*** Opening of AVAILABLE RECORDS ***
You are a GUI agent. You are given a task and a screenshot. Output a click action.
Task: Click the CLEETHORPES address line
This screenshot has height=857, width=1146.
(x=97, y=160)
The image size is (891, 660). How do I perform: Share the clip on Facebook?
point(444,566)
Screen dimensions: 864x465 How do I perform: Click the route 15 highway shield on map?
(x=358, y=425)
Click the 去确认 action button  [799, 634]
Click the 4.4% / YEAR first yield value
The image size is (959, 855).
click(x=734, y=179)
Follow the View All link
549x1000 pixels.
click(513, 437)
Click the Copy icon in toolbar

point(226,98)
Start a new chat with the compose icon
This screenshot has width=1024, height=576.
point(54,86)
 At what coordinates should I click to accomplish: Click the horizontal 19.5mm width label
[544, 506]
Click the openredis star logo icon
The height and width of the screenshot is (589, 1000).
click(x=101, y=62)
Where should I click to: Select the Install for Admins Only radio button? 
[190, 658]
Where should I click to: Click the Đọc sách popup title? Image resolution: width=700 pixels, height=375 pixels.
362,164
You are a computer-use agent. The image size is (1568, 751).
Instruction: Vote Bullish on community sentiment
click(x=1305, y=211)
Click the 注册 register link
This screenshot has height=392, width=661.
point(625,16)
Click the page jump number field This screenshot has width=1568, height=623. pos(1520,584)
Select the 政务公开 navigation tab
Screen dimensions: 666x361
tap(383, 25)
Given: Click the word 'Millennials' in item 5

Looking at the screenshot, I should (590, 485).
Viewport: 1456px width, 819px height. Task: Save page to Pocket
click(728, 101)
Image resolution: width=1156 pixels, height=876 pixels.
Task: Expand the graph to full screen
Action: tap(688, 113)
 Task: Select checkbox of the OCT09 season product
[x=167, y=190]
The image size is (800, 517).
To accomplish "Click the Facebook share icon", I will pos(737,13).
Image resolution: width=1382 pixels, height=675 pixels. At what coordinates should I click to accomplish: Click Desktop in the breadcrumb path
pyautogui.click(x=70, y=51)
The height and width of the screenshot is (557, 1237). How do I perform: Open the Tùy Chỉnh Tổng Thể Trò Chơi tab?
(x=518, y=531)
*** Close of AVAILABLE RECORDS ***
Tally the lines of the records holding the word "agent", then state only the tally.

→ **YOUR RESPONSE**
2